JBK: Well, I mean, any resignation is a personal decision and the reasons were personal. My conscious, my sense of my duty to my country, came into conflict with what I was required to do professionally. I must admit, my ability to do my job had seriously diminished in the last month, especially as it became absolutely clear, that the rhetoric we were using -- that the only way to prevent war was to sound ready for war -- was in fact specious; that we were determined to go to war under any circumstances. When I realized that, my ability to promote the policy just sort of diminished dramatically.
LF: Can you tell us some more about what your job entailed?
JBK: As a political counselor at the U.S. Embassy in Athens, my job was to run a political section of several people. Our first goal was to understand how Greece worked so that we could more effectively promote U.S. policies in Greece. My job was to advise the ambassador on strategy, to report to the state department on what was going on in Athens, to say, this is what the Greeks need, this is how we can do what we need to do with the Greeks based on their political concerns.

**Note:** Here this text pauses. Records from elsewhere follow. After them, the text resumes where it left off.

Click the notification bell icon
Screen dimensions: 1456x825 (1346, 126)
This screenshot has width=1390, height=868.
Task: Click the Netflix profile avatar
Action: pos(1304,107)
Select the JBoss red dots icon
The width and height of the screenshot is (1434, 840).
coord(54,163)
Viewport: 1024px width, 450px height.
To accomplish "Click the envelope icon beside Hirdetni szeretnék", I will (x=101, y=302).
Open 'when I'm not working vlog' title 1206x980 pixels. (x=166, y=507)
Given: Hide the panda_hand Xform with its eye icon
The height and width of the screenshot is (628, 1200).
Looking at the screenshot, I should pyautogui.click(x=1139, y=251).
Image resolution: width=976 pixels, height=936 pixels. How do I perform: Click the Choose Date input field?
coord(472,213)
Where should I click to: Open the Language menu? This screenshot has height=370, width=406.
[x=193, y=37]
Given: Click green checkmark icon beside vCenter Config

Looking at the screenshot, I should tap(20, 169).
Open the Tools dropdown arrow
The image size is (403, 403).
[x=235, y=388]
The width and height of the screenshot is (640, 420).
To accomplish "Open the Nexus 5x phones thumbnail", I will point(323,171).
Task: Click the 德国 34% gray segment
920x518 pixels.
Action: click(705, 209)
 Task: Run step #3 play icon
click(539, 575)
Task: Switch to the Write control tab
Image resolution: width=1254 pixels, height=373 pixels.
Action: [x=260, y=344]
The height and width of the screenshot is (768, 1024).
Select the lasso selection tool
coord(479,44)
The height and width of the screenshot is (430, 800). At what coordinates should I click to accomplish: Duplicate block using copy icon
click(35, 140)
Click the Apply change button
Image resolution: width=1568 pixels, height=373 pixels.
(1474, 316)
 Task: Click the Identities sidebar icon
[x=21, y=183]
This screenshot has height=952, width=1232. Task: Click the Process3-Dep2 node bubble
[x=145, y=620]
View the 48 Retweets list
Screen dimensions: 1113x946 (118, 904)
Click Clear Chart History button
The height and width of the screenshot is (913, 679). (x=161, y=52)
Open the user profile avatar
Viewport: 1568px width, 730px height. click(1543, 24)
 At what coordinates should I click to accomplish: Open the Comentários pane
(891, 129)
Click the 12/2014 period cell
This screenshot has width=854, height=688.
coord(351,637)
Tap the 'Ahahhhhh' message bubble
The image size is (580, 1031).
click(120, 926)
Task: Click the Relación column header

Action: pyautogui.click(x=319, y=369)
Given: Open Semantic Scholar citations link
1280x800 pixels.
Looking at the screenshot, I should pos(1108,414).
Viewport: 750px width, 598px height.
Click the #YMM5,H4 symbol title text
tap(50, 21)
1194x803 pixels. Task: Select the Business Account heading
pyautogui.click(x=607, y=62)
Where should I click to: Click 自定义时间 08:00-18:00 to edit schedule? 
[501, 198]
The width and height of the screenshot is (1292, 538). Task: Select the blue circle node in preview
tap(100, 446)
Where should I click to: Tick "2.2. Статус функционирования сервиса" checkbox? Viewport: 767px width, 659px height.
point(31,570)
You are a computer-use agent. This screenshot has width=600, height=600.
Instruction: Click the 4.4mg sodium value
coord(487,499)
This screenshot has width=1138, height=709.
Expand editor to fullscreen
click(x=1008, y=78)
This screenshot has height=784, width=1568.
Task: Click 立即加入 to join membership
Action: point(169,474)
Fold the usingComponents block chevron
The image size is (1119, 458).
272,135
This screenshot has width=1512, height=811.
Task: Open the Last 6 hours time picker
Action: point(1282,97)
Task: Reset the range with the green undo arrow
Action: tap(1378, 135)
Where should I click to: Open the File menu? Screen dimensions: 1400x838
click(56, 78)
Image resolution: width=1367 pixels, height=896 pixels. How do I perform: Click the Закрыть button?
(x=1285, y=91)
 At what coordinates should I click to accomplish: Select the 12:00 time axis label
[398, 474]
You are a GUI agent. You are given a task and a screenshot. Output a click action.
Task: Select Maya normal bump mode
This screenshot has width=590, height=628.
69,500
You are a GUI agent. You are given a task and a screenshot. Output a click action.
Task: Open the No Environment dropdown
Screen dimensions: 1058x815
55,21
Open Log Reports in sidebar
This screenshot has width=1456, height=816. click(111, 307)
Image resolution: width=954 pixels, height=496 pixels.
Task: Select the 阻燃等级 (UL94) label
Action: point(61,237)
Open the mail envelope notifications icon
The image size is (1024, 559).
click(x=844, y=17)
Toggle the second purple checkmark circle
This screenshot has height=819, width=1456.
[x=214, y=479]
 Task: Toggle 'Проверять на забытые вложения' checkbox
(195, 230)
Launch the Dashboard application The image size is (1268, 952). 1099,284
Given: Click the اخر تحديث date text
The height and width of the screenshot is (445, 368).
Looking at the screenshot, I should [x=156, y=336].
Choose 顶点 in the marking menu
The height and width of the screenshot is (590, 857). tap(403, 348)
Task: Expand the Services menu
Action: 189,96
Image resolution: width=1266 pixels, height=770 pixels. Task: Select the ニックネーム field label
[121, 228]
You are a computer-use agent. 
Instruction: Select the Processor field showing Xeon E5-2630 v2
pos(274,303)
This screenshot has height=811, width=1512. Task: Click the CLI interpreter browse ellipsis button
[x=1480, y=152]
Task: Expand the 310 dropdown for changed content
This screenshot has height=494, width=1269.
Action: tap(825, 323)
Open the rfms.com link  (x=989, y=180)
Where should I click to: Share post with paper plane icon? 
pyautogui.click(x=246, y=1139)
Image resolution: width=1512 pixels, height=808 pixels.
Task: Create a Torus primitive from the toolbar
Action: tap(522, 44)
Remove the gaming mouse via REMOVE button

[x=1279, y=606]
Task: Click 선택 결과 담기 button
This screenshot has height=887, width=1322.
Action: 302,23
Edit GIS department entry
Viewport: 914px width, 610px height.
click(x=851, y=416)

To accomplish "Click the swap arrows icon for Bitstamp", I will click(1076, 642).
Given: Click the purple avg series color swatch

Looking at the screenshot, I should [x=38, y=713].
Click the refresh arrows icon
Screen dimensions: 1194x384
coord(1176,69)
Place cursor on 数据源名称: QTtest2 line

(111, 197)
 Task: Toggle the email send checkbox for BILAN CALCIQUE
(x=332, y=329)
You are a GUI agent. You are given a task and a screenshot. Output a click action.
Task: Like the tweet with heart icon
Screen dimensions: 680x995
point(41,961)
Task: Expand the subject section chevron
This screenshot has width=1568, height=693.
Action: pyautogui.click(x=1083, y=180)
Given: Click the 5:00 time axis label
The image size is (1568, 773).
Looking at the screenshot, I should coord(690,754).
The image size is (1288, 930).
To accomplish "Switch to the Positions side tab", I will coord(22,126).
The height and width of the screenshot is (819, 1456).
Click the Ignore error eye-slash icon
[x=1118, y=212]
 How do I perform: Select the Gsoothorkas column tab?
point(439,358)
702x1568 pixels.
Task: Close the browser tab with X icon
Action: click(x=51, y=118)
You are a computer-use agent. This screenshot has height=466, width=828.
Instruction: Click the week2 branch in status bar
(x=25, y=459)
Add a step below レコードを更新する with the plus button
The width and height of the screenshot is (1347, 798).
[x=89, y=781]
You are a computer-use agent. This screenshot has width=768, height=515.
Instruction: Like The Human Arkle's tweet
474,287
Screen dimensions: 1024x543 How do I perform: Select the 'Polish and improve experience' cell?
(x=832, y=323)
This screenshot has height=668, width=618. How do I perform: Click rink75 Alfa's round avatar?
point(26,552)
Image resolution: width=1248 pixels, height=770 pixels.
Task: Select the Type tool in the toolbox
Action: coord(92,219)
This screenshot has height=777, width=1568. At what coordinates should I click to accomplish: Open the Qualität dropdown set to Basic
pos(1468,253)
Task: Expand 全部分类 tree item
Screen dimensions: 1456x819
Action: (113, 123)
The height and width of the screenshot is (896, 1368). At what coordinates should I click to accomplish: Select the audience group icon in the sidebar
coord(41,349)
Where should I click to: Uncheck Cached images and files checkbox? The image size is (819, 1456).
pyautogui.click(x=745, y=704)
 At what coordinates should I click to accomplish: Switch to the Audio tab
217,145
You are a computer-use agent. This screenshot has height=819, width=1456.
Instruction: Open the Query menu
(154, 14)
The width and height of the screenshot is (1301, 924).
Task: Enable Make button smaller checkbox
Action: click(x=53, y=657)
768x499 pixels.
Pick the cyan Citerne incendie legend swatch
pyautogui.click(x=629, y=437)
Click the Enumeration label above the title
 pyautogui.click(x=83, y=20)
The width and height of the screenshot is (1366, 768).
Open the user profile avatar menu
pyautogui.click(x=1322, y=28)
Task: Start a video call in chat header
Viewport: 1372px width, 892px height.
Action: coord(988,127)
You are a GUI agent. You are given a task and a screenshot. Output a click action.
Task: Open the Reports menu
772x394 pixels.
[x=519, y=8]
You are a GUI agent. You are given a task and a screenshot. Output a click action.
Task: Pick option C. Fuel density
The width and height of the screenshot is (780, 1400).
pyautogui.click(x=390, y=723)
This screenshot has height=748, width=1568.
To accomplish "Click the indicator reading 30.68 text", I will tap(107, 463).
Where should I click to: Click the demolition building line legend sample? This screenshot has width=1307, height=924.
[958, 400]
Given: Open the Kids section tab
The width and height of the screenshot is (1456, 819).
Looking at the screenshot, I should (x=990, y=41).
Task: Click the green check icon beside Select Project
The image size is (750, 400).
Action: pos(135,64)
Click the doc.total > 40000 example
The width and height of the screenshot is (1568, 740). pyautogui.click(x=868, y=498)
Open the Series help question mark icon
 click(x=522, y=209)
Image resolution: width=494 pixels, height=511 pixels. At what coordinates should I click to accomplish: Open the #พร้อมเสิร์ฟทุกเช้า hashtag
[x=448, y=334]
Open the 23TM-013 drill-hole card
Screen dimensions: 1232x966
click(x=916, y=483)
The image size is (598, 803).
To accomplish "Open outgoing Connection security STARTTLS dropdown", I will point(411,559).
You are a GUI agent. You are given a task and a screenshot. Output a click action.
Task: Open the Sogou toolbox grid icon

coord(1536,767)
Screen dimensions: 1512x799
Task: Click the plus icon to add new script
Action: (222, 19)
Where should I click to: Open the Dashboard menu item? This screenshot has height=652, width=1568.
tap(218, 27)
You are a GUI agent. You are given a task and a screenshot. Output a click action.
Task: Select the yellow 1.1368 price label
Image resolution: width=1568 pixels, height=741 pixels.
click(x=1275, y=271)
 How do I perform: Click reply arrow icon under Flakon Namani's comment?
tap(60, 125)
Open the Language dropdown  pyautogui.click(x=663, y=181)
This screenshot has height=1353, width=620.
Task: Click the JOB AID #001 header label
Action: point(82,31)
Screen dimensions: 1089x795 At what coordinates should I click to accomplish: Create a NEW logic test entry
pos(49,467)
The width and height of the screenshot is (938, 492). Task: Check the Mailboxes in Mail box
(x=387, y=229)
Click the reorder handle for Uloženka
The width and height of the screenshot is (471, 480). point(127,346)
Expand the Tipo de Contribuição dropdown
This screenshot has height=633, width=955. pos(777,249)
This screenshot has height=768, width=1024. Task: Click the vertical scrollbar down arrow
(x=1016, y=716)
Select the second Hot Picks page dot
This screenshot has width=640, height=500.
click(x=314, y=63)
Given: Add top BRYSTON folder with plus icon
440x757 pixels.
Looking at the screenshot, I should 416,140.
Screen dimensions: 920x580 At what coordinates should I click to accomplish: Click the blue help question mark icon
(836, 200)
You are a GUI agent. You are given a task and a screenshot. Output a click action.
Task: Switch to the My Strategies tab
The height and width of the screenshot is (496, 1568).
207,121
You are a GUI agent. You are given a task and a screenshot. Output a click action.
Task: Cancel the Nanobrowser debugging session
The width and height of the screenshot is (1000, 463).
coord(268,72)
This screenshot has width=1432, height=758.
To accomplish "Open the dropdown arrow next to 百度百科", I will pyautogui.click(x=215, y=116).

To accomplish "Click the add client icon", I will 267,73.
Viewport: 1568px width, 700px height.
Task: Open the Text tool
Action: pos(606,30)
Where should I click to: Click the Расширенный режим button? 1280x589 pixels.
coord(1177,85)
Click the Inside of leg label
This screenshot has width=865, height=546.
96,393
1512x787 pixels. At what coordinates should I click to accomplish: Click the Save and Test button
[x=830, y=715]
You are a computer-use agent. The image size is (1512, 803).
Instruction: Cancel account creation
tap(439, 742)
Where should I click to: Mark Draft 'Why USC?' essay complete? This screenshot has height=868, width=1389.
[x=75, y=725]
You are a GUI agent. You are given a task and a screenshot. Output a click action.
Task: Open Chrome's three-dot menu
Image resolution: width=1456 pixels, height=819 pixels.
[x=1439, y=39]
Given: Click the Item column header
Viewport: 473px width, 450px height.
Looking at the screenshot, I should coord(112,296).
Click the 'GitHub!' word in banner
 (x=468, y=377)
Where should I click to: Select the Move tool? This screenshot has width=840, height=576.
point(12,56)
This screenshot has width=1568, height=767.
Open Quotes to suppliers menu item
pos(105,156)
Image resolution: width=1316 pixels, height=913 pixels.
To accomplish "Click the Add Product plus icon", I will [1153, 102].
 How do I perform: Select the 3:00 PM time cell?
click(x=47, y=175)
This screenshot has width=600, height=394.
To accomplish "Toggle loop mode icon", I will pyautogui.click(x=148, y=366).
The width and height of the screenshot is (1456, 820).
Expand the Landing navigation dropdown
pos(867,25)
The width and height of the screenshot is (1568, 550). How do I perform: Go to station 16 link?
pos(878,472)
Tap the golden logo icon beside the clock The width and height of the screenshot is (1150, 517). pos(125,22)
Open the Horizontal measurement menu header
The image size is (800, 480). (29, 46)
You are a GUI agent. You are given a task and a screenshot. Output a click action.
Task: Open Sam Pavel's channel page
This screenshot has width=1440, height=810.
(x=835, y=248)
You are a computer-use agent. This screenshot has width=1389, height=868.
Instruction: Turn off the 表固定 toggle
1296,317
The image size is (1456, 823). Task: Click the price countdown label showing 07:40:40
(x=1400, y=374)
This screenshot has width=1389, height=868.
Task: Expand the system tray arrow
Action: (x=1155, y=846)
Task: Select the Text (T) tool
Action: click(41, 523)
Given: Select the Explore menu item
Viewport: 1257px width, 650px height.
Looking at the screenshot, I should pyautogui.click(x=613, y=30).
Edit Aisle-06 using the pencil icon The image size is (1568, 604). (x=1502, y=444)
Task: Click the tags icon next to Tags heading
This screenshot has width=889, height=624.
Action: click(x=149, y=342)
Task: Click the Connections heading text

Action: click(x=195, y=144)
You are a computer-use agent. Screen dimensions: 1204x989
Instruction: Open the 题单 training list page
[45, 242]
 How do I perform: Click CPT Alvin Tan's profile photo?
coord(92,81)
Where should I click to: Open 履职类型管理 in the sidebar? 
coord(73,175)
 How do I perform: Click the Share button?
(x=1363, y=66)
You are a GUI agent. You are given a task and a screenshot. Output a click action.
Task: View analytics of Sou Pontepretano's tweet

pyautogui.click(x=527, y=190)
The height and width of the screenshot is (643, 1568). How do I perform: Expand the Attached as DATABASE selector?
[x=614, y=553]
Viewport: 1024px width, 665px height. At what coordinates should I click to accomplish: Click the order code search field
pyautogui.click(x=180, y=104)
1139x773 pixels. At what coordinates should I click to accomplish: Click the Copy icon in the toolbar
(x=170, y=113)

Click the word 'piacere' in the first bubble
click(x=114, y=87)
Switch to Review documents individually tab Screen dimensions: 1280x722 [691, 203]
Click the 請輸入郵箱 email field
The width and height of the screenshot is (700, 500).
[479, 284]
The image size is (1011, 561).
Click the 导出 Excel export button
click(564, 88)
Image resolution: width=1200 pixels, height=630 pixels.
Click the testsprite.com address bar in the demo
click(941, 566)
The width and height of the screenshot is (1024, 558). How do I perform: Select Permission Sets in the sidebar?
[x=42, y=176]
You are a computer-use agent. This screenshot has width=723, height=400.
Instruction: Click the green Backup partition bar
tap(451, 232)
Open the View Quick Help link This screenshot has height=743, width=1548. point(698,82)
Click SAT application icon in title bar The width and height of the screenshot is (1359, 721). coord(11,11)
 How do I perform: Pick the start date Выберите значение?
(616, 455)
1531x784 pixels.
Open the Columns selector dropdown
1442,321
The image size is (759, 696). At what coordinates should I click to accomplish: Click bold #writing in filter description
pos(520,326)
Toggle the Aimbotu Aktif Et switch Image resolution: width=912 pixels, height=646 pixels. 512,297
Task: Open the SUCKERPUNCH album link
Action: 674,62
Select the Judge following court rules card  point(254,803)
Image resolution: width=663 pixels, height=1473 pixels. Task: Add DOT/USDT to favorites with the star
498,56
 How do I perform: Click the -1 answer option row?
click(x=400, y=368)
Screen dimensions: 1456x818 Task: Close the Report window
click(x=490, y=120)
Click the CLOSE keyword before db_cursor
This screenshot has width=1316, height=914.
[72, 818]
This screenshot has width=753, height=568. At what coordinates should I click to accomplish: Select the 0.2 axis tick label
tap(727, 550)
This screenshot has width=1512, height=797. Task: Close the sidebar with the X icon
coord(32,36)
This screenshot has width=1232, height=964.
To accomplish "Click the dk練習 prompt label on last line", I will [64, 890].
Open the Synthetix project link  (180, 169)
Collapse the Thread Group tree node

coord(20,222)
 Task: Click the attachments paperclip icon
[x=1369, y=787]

LF: Now, when you say you began to believe your job was impossible to do, how did the Administration's line affect your work?
JBK: The thing that stunned me was that, we had a policy that you could argue whether it was good or bad. I'm certainly convinced that in invading Iraq, the costs outweigh the benefits. But, it was a policy you could at least argue about. The Administration, pretty systematically, made clear that there were no ... that dissenting views were not going to be heard. That, if the Europeans didn't like it, it was because the Europeans were wimps. And they were going to essentially undercut the whole logic of the alliance that we had built up over 50 years. An alliance that gave us the legitimacy to act sort of in the name of the world.
LF: Now you make an interesting point in your letter to Colin Powell about that alliance and, in fact, you make a point about September 11th. You say, "the tragedy left us stronger than before, rallying around us a vast international coalition to cooperate for the first time in a systematic way against the threat of terrorism." Now, it's the standard line in this country that, of course, September 11th made us weaker and vulnerable.